Resource Recommender
Introduction
In the dynamic landscape of online business operations, resource allocation efficiency is paramount. Katalyst provide the Resource Recommender to enhance resource allocation for online business operations. By analyzing historical CPU and memory usage data, the module provides actionable recommendations for resource provisioning, aiming to strike a balance between performance and cost-efficiency.
Features of the Resource Recommender include:
- Data-Driven Insights: Based on past CPU and memory usage data to identify usage patterns and trends.
- Recommendations: Utilizes statistical analysis to recommend appropriate resource requests for various service loads.
- Cost Optimization: Helps to minimize unnecessary resource expenditure by recommending allocations that align with actual usage patterns, potentially reducing the costs associated with over-provisioning.

☆ ☆ ☆

_Stated exercise A:_ Please rewrite the records starting at the line that contains "This screenshot has width=812, height=440." and ending at the line that contains "Action: tap(1459, 283)" as a JSON list of strings, one string per line, leaving out blank lines.
The Resource Recommender text and the records after it are unrelated material.

_Exercise input:_
☆ ☆ ☆

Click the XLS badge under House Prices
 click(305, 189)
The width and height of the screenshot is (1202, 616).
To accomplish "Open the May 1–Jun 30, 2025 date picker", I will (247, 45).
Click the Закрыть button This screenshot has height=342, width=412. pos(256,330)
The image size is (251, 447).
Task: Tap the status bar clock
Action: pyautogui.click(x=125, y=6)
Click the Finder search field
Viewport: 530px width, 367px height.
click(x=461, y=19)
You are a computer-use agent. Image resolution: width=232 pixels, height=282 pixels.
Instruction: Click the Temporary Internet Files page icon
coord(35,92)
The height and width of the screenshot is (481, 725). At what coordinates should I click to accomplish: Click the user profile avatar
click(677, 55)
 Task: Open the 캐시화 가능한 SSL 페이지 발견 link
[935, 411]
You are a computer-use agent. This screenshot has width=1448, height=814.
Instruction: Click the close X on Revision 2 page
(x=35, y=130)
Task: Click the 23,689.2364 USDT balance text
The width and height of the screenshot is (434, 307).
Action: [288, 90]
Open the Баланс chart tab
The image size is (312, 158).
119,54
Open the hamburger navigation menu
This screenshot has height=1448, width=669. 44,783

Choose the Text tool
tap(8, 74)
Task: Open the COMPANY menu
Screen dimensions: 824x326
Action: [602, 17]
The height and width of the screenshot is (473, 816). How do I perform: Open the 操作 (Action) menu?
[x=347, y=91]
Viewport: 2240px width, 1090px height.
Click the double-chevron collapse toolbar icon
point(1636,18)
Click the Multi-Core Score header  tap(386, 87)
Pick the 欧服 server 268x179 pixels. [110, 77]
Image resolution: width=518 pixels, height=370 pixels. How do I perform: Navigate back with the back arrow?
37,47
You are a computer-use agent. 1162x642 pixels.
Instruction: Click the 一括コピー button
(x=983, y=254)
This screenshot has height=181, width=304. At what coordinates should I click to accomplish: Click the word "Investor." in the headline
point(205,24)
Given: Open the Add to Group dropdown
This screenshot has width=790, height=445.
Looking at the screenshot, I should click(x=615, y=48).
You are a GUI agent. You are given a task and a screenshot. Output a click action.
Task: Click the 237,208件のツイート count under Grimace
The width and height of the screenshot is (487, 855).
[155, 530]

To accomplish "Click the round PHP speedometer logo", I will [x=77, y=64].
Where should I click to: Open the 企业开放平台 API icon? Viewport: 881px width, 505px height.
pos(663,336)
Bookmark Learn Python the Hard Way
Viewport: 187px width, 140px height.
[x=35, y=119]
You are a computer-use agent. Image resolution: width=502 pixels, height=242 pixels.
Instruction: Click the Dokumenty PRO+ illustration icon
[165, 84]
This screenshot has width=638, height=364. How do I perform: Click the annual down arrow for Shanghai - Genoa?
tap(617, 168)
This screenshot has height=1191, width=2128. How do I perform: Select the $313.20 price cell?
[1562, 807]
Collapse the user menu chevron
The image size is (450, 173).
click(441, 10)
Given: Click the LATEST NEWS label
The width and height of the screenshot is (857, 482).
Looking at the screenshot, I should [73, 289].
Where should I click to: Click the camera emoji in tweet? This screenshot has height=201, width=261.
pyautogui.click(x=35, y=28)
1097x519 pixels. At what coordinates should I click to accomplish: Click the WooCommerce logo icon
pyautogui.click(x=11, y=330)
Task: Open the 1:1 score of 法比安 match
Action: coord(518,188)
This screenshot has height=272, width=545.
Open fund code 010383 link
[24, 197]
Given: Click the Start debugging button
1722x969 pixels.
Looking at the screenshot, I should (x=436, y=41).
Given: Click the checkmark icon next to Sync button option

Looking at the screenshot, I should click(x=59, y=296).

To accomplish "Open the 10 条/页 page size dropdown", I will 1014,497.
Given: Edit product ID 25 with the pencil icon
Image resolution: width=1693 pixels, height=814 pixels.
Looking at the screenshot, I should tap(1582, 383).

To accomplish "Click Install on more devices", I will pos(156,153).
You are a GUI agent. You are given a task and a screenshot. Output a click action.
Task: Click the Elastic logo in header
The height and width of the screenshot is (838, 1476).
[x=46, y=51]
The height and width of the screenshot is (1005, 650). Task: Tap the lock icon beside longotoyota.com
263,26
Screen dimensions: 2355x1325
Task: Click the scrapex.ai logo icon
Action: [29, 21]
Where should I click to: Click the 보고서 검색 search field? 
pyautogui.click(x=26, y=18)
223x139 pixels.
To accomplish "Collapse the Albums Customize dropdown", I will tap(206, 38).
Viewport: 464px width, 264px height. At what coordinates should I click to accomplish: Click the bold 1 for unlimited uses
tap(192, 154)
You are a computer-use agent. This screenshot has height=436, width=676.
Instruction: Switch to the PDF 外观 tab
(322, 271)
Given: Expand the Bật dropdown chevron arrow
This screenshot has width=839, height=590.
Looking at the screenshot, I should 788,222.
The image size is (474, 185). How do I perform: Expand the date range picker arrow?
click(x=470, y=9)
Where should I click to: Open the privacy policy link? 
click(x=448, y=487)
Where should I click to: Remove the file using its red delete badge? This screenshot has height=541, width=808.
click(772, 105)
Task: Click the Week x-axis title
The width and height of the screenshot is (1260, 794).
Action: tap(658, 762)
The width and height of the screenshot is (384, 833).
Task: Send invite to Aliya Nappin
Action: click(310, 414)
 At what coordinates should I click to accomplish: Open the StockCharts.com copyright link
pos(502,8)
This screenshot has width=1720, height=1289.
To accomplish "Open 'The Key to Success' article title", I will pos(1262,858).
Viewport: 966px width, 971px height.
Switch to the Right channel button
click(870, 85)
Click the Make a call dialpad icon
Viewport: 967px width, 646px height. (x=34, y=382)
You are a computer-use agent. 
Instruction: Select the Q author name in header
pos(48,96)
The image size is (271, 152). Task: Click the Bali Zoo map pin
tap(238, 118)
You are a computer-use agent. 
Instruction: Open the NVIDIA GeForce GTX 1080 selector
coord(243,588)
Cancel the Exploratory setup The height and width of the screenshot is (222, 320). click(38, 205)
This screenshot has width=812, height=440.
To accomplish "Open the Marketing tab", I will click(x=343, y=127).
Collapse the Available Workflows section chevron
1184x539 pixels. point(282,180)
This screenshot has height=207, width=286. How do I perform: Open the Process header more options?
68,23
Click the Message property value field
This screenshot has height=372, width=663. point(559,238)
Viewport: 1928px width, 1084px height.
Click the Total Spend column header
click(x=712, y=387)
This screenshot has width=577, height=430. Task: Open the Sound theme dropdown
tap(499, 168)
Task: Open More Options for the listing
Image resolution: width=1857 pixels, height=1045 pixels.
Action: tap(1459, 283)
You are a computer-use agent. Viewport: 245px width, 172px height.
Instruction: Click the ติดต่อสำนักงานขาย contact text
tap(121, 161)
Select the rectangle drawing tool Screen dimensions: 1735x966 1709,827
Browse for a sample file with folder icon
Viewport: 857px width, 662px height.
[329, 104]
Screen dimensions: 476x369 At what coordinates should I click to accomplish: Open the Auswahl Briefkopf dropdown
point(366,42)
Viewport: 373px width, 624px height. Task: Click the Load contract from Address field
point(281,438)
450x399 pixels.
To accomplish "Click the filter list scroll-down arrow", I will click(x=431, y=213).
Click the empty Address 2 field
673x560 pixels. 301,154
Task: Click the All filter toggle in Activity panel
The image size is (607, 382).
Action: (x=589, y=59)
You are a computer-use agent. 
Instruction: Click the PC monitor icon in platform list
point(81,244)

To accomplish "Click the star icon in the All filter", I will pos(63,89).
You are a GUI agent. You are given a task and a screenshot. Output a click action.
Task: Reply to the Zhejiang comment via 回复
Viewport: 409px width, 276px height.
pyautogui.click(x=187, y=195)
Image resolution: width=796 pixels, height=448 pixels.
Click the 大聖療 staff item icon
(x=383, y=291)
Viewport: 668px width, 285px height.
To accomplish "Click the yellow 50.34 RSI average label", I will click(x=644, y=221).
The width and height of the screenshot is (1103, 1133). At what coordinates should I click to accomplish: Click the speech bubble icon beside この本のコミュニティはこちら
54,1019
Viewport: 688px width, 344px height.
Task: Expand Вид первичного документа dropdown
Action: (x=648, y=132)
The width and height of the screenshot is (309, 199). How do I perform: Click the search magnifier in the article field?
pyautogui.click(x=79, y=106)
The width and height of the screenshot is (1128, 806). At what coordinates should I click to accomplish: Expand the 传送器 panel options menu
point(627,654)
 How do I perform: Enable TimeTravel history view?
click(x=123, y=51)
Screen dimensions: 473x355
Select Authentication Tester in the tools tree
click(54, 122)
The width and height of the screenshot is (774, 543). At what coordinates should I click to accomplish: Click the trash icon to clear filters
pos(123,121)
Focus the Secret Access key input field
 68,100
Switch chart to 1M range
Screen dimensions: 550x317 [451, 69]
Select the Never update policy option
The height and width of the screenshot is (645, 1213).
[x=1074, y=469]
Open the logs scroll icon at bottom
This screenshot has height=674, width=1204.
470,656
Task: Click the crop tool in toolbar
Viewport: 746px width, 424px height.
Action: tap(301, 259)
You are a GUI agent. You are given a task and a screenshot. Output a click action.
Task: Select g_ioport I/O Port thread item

☆ ☆ ☆

_Stated exercise B:_ Say whether each statement agrees with the Resource Recommender text, answering yes or no and quoting the deciding words: (i) The module analyzes historical CPU and memory usage data. (ii) The module aims only at maximum performance, regardless of cost. (iii) Its recommendations may reduce the costs of over-provisioning.

_Complete answer A:_
[
  "This screenshot has width=812, height=440.",
  "To accomplish \"Open the Marketing tab\", I will click(x=343, y=127).",
  "Collapse the Available Workflows section chevron",
  "1184x539 pixels. point(282,180)",
  "This screenshot has height=207, width=286. How do I perform: Open the Process header more options?",
  "68,23",
  "Click the Message property value field",
  "This screenshot has height=372, width=663. point(559,238)",
  "Viewport: 1928px width, 1084px height.",
  "Click the Total Spend column header",
  "click(x=712, y=387)",
  "This screenshot has width=577, height=430. Task: Open the Sound theme dropdown",
  "tap(499, 168)",
  "Task: Open More Options for the listing",
  "Image resolution: width=1857 pixels, height=1045 pixels.",
  "Action: tap(1459, 283)"
]

_Complete answer B:_
(i) Yes: "By analyzing historical CPU and memory usage data"
(ii) No: "aiming to strike a balance between performance and cost-efficiency"
(iii) Yes: "potentially reducing the costs associated with over-provisioning"